HOW TO COMPLETE THIS TASK: Your answer must be the full set of records, repeated exactly.
○ ○ ○ ○
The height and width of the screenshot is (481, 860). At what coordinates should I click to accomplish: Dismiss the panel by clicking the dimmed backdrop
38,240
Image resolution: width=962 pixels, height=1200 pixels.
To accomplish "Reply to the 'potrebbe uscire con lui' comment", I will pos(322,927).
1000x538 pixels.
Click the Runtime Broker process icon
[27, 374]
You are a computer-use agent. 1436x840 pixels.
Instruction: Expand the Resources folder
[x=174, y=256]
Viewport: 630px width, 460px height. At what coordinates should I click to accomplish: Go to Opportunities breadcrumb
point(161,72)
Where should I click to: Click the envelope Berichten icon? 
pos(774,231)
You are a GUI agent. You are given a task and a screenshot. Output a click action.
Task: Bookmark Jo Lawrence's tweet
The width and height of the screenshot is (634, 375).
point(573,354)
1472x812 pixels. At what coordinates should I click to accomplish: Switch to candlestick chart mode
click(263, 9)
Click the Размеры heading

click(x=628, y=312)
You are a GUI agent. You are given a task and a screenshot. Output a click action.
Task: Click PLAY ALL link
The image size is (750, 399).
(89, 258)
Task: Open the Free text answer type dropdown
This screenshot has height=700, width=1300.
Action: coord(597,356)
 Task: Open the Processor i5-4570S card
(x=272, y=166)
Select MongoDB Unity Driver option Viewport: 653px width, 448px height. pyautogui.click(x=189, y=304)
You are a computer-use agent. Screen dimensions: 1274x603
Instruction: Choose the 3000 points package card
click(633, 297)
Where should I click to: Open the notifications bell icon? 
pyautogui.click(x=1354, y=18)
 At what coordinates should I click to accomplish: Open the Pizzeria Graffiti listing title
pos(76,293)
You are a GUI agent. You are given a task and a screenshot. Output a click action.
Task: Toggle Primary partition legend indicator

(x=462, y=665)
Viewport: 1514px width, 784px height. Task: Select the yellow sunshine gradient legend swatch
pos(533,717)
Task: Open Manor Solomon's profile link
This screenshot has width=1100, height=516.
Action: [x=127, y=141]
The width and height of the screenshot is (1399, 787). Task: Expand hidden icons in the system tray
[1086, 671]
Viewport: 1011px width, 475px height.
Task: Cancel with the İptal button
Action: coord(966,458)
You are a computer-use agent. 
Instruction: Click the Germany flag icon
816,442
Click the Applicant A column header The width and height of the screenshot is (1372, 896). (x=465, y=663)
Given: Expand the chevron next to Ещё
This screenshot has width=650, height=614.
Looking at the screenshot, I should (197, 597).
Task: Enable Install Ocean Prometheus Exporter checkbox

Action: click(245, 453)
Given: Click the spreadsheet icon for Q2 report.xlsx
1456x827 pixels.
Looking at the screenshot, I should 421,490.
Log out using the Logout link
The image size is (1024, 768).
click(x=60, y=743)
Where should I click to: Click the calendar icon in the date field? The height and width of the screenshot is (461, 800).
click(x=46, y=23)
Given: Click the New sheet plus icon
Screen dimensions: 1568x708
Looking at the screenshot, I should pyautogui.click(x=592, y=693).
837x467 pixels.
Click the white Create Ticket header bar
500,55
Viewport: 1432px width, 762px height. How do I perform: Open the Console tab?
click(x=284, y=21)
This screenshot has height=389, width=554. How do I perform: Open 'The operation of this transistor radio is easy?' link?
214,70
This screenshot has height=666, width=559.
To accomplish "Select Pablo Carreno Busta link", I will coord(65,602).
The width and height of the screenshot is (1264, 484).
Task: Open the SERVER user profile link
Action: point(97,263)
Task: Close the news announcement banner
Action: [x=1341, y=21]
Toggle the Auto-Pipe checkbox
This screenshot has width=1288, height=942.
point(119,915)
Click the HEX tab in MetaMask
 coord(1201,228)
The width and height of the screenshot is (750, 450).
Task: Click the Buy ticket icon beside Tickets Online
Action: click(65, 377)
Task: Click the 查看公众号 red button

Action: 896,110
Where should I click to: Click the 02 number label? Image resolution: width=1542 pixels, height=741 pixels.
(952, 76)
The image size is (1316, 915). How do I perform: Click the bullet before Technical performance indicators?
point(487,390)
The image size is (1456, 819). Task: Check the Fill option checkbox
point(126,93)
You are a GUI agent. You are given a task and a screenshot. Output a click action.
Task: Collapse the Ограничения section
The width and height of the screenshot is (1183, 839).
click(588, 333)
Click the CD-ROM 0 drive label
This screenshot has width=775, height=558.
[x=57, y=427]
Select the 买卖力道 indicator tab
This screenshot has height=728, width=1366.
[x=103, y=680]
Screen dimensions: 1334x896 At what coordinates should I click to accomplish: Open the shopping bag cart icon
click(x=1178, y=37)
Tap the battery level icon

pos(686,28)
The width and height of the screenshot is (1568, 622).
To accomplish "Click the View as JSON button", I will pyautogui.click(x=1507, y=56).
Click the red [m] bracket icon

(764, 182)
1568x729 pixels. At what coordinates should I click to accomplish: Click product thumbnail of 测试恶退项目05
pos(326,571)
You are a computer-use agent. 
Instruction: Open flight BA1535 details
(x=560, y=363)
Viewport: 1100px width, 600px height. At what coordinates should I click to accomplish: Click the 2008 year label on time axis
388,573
○ ○ ○ ○
SOLUTION FOR THIS EXERCISE:
The height and width of the screenshot is (481, 860). At what coordinates should I click to accomplish: Dismiss the panel by clicking the dimmed backdrop
38,240
Image resolution: width=962 pixels, height=1200 pixels.
To accomplish "Reply to the 'potrebbe uscire con lui' comment", I will pos(322,927).
1000x538 pixels.
Click the Runtime Broker process icon
[27, 374]
You are a computer-use agent. 1436x840 pixels.
Instruction: Expand the Resources folder
[x=174, y=256]
Viewport: 630px width, 460px height. At what coordinates should I click to accomplish: Go to Opportunities breadcrumb
point(161,72)
Where should I click to: Click the envelope Berichten icon? 
pos(774,231)
You are a GUI agent. You are given a task and a screenshot. Output a click action.
Task: Bookmark Jo Lawrence's tweet
The width and height of the screenshot is (634, 375).
point(573,354)
1472x812 pixels. At what coordinates should I click to accomplish: Switch to candlestick chart mode
click(263, 9)
Click the Размеры heading

click(x=628, y=312)
You are a GUI agent. You are given a task and a screenshot. Output a click action.
Task: Click PLAY ALL link
The image size is (750, 399).
(89, 258)
Task: Open the Free text answer type dropdown
This screenshot has height=700, width=1300.
Action: coord(597,356)
 Task: Open the Processor i5-4570S card
(x=272, y=166)
Select MongoDB Unity Driver option Viewport: 653px width, 448px height. pyautogui.click(x=189, y=304)
You are a computer-use agent. Screen dimensions: 1274x603
Instruction: Choose the 3000 points package card
click(633, 297)
Where should I click to: Open the notifications bell icon? 
pyautogui.click(x=1354, y=18)
 At what coordinates should I click to accomplish: Open the Pizzeria Graffiti listing title
pos(76,293)
You are a GUI agent. You are given a task and a screenshot. Output a click action.
Task: Toggle Primary partition legend indicator

(x=462, y=665)
Viewport: 1514px width, 784px height. Task: Select the yellow sunshine gradient legend swatch
pos(533,717)
Task: Open Manor Solomon's profile link
This screenshot has width=1100, height=516.
Action: [x=127, y=141]
The width and height of the screenshot is (1399, 787). Task: Expand hidden icons in the system tray
[1086, 671]
Viewport: 1011px width, 475px height.
Task: Cancel with the İptal button
Action: coord(966,458)
You are a computer-use agent. 
Instruction: Click the Germany flag icon
816,442
Click the Applicant A column header The width and height of the screenshot is (1372, 896). (x=465, y=663)
Given: Expand the chevron next to Ещё
This screenshot has width=650, height=614.
Looking at the screenshot, I should (197, 597).
Task: Enable Install Ocean Prometheus Exporter checkbox

Action: click(245, 453)
Given: Click the spreadsheet icon for Q2 report.xlsx
1456x827 pixels.
Looking at the screenshot, I should 421,490.
Log out using the Logout link
The image size is (1024, 768).
click(x=60, y=743)
Where should I click to: Click the calendar icon in the date field? The height and width of the screenshot is (461, 800).
click(x=46, y=23)
Given: Click the New sheet plus icon
Screen dimensions: 1568x708
Looking at the screenshot, I should pyautogui.click(x=592, y=693).
837x467 pixels.
Click the white Create Ticket header bar
500,55
Viewport: 1432px width, 762px height. How do I perform: Open the Console tab?
click(x=284, y=21)
This screenshot has height=389, width=554. How do I perform: Open 'The operation of this transistor radio is easy?' link?
214,70
This screenshot has height=666, width=559.
To accomplish "Select Pablo Carreno Busta link", I will coord(65,602).
The width and height of the screenshot is (1264, 484).
Task: Open the SERVER user profile link
Action: point(97,263)
Task: Close the news announcement banner
Action: [x=1341, y=21]
Toggle the Auto-Pipe checkbox
This screenshot has width=1288, height=942.
point(119,915)
Click the HEX tab in MetaMask
 coord(1201,228)
The width and height of the screenshot is (750, 450).
Task: Click the Buy ticket icon beside Tickets Online
Action: click(65, 377)
Task: Click the 查看公众号 red button

Action: 896,110
Where should I click to: Click the 02 number label? Image resolution: width=1542 pixels, height=741 pixels.
(952, 76)
The image size is (1316, 915). How do I perform: Click the bullet before Technical performance indicators?
point(487,390)
The image size is (1456, 819). Task: Check the Fill option checkbox
point(126,93)
You are a GUI agent. You are given a task and a screenshot. Output a click action.
Task: Collapse the Ограничения section
The width and height of the screenshot is (1183, 839).
click(588, 333)
Click the CD-ROM 0 drive label
This screenshot has width=775, height=558.
[x=57, y=427]
Select the 买卖力道 indicator tab
This screenshot has height=728, width=1366.
[x=103, y=680]
Screen dimensions: 1334x896 At what coordinates should I click to accomplish: Open the shopping bag cart icon
click(x=1178, y=37)
Tap the battery level icon

pos(686,28)
The width and height of the screenshot is (1568, 622).
To accomplish "Click the View as JSON button", I will pyautogui.click(x=1507, y=56).
Click the red [m] bracket icon

(764, 182)
1568x729 pixels. At what coordinates should I click to accomplish: Click product thumbnail of 测试恶退项目05
pos(326,571)
You are a computer-use agent. 
Instruction: Open flight BA1535 details
(x=560, y=363)
Viewport: 1100px width, 600px height. At what coordinates should I click to accomplish: Click the 2008 year label on time axis
388,573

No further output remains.